Give up on your shoes.
The only way for 8-year-old me to get out of the mud that day was to leave my shoes behind. I’ve realized that the only way for me to be content is to give up on some of the parenting ideals I used to have. There are real limits in what my kids and I are capable of and the sooner I accept that, the sooner I can move on. I’m never going to be a Pinterest perfect mom but I can do the best I can with what I have. Leaving behind the unrealistic standards for parenting helps set you free.
Find others who in the mud too.
You aren’t alone in this. Sometimes it is hard to find people facing the same diagnosis or challenge but they’re out there. Facebook groups exist for parents of children with almost every diagnosis, from each type of adoption, and for every stage or style of parenting. They can be lifesavers on dark nights when you feel overwhelmed. If possible, search out in person support groups or parenting groups. Even if the other moms don’t understand your exact struggle, coffee and a listening ear can give you the strength to keep going.
The ironic thing about being stuck in the mud is that the more the more you struggle, the deeper you end up. Sometimes, we need to be still, breathe and allow ourselves to grieve the situation. We had a really rough time recently and I was spitting mad about one particular incident. I was completely disconnected from one child and not particularly interested in changing that. After a few days, I talked to some family members about what had happened. They watched my kids that afternoon while I went to an event where I raged to a friend about what happened. I owned my anger and frustration because she’s a safe person and as I did I felt my breath come back in my body. When I got the car, I was surprised to feel a wave of sadness wash over me. The anger had been covering that up. When I gave myself permission to stop struggling against it and feel everything I needed to feel, I was able to move forward.

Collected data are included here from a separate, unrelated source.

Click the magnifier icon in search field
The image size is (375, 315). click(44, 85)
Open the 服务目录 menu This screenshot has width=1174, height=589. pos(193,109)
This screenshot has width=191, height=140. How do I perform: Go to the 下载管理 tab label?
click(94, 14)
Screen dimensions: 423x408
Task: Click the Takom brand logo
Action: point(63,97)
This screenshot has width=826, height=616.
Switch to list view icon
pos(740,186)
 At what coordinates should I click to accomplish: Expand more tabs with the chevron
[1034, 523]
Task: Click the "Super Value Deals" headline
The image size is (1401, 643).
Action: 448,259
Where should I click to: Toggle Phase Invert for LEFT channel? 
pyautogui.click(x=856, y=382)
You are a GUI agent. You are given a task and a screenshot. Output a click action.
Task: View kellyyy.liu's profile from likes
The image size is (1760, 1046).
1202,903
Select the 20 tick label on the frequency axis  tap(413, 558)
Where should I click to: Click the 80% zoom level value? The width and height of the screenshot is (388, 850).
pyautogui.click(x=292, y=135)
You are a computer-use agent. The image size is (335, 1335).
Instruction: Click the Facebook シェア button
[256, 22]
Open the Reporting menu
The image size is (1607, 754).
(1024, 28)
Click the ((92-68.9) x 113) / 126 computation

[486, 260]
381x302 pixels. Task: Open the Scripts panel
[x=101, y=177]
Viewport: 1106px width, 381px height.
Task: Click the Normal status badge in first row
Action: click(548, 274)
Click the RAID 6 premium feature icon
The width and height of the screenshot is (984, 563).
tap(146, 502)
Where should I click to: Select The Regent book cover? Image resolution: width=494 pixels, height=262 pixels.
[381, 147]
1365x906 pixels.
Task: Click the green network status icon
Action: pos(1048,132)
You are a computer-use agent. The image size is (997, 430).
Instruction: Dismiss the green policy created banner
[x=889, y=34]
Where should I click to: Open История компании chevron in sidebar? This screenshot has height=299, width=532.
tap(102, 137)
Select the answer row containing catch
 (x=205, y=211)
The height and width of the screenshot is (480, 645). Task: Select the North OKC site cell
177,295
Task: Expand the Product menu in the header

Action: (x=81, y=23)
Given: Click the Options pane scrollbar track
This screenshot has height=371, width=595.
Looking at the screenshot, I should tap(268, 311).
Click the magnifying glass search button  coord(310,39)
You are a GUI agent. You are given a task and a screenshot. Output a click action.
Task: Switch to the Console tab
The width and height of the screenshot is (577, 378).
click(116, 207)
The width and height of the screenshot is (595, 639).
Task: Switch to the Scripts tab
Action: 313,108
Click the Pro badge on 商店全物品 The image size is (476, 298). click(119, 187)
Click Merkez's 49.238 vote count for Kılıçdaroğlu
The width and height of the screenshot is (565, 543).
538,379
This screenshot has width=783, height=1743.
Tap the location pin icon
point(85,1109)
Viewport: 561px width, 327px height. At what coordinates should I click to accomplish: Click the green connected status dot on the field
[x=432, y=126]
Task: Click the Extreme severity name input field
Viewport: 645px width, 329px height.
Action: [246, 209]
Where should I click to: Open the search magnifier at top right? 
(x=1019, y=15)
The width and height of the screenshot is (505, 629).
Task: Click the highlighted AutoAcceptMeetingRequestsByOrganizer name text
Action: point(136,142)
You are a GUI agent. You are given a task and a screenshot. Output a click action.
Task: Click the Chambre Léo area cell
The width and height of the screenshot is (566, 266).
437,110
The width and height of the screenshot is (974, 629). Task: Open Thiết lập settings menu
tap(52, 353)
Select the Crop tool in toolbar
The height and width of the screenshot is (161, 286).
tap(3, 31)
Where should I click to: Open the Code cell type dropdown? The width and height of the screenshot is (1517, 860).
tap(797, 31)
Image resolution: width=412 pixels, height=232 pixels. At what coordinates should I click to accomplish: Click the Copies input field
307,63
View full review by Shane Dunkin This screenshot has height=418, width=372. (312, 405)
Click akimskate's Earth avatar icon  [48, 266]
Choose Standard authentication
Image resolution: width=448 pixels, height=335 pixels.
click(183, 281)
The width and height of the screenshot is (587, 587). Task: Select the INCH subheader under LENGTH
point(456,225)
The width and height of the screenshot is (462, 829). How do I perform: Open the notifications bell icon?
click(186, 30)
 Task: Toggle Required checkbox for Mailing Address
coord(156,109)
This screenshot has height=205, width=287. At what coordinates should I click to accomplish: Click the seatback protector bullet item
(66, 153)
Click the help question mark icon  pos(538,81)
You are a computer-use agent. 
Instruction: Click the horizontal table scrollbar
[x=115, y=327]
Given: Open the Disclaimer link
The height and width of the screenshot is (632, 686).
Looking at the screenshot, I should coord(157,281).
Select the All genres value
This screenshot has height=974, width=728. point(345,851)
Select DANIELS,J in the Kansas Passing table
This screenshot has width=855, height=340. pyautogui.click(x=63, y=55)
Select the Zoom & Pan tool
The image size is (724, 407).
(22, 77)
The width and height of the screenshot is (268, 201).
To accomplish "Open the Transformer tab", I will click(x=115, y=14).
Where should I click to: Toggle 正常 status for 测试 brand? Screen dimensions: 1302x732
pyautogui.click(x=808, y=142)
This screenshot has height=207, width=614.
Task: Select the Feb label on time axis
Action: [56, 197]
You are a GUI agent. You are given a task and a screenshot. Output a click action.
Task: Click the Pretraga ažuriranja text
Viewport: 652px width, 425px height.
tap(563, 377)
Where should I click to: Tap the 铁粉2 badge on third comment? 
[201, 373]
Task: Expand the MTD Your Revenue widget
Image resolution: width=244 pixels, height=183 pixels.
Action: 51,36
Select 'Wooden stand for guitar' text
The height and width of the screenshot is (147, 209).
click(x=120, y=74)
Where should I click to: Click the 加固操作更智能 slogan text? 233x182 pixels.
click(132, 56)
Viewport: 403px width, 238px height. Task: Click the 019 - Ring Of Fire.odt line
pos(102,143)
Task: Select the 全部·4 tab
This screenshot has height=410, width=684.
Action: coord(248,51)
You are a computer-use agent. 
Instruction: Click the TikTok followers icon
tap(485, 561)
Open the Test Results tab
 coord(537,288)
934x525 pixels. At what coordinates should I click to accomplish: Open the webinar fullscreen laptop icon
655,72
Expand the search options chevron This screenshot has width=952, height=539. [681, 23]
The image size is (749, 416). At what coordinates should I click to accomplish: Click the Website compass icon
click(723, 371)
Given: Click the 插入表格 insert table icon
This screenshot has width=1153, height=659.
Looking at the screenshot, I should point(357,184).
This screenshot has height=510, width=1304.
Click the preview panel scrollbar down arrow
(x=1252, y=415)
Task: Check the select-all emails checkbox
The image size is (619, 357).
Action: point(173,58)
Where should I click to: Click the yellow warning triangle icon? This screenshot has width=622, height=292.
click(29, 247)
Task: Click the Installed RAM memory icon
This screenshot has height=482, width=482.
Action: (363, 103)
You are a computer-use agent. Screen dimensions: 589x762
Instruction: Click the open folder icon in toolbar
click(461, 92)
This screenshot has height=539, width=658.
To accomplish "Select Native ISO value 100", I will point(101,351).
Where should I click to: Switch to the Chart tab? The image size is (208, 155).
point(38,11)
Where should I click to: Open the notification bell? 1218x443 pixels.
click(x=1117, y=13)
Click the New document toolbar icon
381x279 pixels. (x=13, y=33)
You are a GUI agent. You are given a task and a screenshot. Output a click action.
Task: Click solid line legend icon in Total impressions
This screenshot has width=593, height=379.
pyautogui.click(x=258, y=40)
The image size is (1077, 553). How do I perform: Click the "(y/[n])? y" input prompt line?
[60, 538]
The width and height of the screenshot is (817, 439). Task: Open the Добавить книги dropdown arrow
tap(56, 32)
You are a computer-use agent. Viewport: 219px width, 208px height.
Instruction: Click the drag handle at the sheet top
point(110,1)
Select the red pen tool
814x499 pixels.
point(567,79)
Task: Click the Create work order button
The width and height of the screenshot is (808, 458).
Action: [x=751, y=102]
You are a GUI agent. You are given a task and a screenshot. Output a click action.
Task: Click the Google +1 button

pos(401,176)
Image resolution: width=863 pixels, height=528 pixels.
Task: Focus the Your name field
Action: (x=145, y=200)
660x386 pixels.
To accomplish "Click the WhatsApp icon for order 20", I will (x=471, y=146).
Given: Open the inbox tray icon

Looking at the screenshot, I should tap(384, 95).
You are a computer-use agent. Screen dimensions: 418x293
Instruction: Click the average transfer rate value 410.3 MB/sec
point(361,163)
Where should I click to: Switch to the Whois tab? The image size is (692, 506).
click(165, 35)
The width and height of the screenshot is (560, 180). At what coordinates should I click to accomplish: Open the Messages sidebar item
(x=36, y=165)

Separate the special needs from the child.
When behavior or medical issues feel overwhelming, it is easy to identify them as a part of our children. The problem with this is that it’s disconnecting. When I mentally separate the symptoms of special needs or trauma from who my child is as a person, it’s easier to build our relationship.
Parenting, especially when kids have special needs or come from hard places, is hard.
There are no easy answers when we struggle with parenting. These are a few of the things that have helped me when I feel like I’m stuck in the mud. What do you do to get unstuck? Please tell me your tips in the comments and share this blog for others who are in the mud too.
Nelu MbinguJuly 15, 2017 10:09 pm
I admire you for being such a strong mother. Keep up the good work and stay strong.
Tania Potter – Soul Sense CoachingJuly 15, 2017 10:19 pm
What a beautiful, beautiful analogy. I don’t have kids but care for my father with Alzheimer’s and completely related to everything you said. Yes, I am still waiting for that hero to pull me out the mud, and no, that is not going to happen. Thank you for this, it’s hard and this was deeply touching. PS. Your childhood sounds wonderful!
JacquelineJuly 16, 2017 12:42 pm
I loved your comparison of going to the auction and parenting your special needs child. This is the best advice I’ve read thus far. You’re right, you have to leave the typical parenting ideas behind and embrace some new ones. I worked in hospitals before changing careers and I have seen a lot of special needs children whose parents wrap them in cotton wool.
Jessica PerestaJuly 16, 2017 12:44 pm
Oh my gosh I relate to this post so much. I am raising a son with special needs while also raising his two other brothers also. It is extremely hard and tiring and I definitely have my hiding places I retreat to a lot.
RachelJuly 16, 2017 8:38 pm
What a great post. Although I don’t parent a special needs child, I do occasionally get that feeling of being ‘stuck in the mud.’ I’ll use these tips for sure!